→ **Ziel A**:
Seit welchem Jahr schreibt die Deutsche Bank laut dem Artikel über die Ausstellung »Common Affairs« den Kunstpreis »Views Award« aus?

→ **Ausgangstext**:

»»

Freiheit ist immer die Freiheit des Preisgeldgebers

Die Kunstausstellung »Common Affairs« zeigt das, was passiert, wenn Kunst und Geld zusammenkommen

  • Tom Mustroph
  • Lesedauer: 4 Min.

Von Tom Mustroph

Die Ausstellung »Common Affairs - zeitgenössische Kunst in Polen« ist ein interessantes Beispiel für die Potenziale und die Gefahren der Verknüpfung von Wirtschaft und Kunst.

Gesellschaftskritik ist Trumpf in der Ausstellung »Common Affairs«. Auf einer großen Leinwand sieht man arbeitslose Bergarbeiter ein kümmerliches Lagerfeuer anzünden und darüber sinnieren, wessen kaputte Gliedmaßen demnächst in einem schönen neuen Sarg landen werden. Die Künstlerin Anna Molska hat den ehemaligen Bergleuten Worte aus Gerhard Hauptmanns Arbeitskampf-Drama »Die Weber« in den Mund gelegt. Das verleiht den schlaffen Gesellen etwas Widerständiges. Dass ihre Arbeit ausgerechnet im Ausstellungsbau der Deutschen Bank ihren Platz findet, entbehrt nicht der Ironie. Welches polnische Bergwerk hat wegen deutschen Investoreninteressen, nicht selten finanziert von der Deutschen Bank, nicht alles schließen oder zumindest die Belegschaft verkleinern müssen?

Die Frage, welche landwirtschaftliche Kooperative durch deutsches Geld in den Ruin getrieben wurde, stellt sich beim Betrachten der großen Leuchtschrift »Neues Leben« (Nowie Zycie), die die Künstlerin Elzbieta Jablonska von eben einer solchen längst nicht mehr existenten Kooperative erwarb und die ebenfalls monumentales Teil der Schau ist.

»Common Affairs« ist eine ganz fette Siegerperspektive eingeschrieben. Vom Kunstraum der Deutschen Bank Unter den Linden aus schaut man auf die Hinterlassenschaften der sozialistischen Ordnung. Fairerweise muss man sagen, dass sich der Blick der Kunstabteilung der Deutschen Banker nicht auf die Siegerperspektive beschränkt. Seit 2003 schreibt das Haus den mittlerweile wichtigsten polnischen Kunstpreis »Views Award« aus. Für die staatlicherseits lange vernachlässigte zeitgenössische Kunstszene war das ein wichtiger Impuls. Mit Arbeiten der Preisträger ist auch diese Ausstellung bestückt.

Dass sich die Bank im begleitenden Katalog aber gleich zur Verteidigerin der freien Kunst ernennt, ist eine weitere ironische Volte dieser Schau. Zu Recht verweist der Katalog auf die zunehmende nationale Orientierung der staatlichen Kulturpolitik unter der aktuellen nationalpopulistischen Regierung. Polens Außenminister Witold Waszczykowski etwa erschreckte die Leiter der polnischen Kulturinstitute mit der Ankündigung, dass diese Institute in Zukunft mehr den nationalen Interessen Polens und auch der jeweiligen polnischen Minderheit in den einzelnen Ländern dienen und dabei die 1050. Wiederkehr der Taufe Polens angemessen ins Programm holen sollten.

««

→ **Datensatzinhalt**:
»»

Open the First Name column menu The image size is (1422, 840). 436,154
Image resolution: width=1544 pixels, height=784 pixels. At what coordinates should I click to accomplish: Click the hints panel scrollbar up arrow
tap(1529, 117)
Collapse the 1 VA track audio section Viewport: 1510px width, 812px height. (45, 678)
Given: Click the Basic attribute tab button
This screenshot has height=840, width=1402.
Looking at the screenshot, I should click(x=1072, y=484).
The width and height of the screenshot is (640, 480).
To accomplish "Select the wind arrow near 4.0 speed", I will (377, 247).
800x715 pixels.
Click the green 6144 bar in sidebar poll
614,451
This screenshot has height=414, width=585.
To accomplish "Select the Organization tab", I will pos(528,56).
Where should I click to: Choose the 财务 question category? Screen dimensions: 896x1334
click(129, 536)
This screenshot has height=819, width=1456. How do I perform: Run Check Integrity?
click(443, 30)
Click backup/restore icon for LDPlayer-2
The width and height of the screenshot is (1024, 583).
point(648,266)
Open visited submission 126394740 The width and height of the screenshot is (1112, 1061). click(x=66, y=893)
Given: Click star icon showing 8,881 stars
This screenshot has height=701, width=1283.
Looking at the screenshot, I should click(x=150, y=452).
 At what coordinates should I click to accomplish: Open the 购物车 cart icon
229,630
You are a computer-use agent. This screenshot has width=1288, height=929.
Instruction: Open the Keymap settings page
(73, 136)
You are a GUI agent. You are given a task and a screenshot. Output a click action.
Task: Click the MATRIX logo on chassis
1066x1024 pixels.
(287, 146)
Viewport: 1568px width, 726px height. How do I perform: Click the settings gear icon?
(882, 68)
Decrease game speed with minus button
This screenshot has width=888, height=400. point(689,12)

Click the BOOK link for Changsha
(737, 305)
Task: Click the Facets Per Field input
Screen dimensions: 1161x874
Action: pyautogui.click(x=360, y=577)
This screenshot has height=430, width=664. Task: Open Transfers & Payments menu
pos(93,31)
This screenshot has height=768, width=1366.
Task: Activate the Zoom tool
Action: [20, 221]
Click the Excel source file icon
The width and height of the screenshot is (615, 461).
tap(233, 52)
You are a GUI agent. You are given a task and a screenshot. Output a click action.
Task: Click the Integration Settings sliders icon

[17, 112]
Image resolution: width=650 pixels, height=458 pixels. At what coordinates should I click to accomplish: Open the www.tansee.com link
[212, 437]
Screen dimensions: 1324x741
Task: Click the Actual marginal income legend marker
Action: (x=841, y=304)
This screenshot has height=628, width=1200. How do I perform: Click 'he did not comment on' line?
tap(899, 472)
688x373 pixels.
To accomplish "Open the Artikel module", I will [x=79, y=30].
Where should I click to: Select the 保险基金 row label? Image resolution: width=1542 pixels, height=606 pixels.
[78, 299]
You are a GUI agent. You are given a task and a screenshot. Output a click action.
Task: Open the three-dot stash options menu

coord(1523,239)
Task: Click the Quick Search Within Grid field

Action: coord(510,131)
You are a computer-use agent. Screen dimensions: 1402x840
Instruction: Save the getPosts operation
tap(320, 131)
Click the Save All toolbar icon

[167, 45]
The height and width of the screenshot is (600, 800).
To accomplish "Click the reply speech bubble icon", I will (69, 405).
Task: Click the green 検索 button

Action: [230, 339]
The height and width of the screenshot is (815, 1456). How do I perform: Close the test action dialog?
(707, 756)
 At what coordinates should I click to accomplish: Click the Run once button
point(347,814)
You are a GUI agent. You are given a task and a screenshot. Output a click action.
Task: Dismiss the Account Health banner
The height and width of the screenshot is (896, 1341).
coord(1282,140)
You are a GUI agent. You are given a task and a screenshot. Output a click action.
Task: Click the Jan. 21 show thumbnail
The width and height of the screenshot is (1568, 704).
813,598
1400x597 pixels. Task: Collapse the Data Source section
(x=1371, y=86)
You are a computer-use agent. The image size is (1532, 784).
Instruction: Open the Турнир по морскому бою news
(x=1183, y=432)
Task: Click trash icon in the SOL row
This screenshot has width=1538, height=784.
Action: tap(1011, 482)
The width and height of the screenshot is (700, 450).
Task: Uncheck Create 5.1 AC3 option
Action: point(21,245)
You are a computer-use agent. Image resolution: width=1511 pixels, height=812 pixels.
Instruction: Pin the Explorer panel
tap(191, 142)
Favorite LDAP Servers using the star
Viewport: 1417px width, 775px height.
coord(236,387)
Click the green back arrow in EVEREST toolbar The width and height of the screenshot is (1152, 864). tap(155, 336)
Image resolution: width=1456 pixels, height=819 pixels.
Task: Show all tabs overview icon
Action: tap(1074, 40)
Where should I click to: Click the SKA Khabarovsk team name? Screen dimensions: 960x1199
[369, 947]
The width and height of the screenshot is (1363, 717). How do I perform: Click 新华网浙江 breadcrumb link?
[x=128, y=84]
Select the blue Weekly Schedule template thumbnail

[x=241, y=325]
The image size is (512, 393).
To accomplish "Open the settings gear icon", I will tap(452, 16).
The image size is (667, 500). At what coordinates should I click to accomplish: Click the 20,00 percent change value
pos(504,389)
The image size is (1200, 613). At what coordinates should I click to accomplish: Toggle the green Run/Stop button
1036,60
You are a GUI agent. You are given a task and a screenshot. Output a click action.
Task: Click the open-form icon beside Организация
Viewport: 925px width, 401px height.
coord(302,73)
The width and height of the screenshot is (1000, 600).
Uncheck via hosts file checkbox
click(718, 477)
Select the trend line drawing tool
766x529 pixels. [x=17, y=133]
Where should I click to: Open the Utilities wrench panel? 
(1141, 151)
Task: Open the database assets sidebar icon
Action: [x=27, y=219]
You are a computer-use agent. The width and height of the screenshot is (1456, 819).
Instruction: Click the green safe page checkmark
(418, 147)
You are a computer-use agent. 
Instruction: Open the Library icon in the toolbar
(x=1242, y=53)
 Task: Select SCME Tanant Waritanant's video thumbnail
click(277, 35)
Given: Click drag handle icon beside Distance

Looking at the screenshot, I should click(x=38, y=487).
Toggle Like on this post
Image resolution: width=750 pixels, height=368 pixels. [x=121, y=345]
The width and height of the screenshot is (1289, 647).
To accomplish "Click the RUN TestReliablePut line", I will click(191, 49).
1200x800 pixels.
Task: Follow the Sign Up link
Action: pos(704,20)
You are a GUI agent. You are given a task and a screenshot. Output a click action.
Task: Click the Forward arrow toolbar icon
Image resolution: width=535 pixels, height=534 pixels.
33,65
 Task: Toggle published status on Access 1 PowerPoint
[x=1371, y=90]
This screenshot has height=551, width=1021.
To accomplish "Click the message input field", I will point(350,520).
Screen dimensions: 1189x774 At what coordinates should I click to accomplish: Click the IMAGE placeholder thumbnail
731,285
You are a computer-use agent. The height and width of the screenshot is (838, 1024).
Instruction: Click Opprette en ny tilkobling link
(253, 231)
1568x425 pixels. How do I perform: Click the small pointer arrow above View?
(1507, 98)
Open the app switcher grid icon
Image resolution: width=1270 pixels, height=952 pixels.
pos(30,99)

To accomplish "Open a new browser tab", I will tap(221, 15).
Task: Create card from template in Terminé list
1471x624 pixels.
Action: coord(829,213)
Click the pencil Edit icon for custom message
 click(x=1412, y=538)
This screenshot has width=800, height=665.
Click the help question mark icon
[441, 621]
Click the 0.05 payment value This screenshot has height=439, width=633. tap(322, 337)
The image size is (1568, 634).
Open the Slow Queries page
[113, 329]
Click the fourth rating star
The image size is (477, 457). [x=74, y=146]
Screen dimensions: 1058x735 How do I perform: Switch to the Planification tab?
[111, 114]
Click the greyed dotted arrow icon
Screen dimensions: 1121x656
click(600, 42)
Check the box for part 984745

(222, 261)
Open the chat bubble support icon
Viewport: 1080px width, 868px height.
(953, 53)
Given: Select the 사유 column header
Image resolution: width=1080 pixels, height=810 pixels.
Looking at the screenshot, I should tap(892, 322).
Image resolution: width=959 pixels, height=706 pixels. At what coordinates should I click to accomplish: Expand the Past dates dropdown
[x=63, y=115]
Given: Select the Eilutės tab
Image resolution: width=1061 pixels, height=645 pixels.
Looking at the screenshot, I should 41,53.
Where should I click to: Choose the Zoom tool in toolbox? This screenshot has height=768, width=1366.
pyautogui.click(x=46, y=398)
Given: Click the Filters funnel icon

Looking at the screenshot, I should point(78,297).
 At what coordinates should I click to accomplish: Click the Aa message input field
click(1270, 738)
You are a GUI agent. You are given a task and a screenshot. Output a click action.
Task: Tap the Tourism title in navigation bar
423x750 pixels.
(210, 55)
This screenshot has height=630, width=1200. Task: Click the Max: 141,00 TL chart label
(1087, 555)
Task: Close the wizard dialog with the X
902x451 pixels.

««

→ **Ziel B**:
Gib die Zeilen der Datensätze wörtlich wieder, beginnend mit der Zeile, die „Given: Select the Eilutės tab“ enthält, und endend mit dem Ende der Datensätze.

→ **Musterlösung A**:
Die Deutsche Bank schreibt den »Views Award« seit 2003 aus.

→ **Musterlösung B**:
Given: Select the Eilutės tab
Image resolution: width=1061 pixels, height=645 pixels.
Looking at the screenshot, I should 41,53.
Where should I click to: Choose the Zoom tool in toolbox? This screenshot has height=768, width=1366.
pyautogui.click(x=46, y=398)
Given: Click the Filters funnel icon

Looking at the screenshot, I should point(78,297).
 At what coordinates should I click to accomplish: Click the Aa message input field
click(1270, 738)
You are a GUI agent. You are given a task and a screenshot. Output a click action.
Task: Tap the Tourism title in navigation bar
423x750 pixels.
(210, 55)
This screenshot has height=630, width=1200. Task: Click the Max: 141,00 TL chart label
(1087, 555)
Task: Close the wizard dialog with the X
902x451 pixels.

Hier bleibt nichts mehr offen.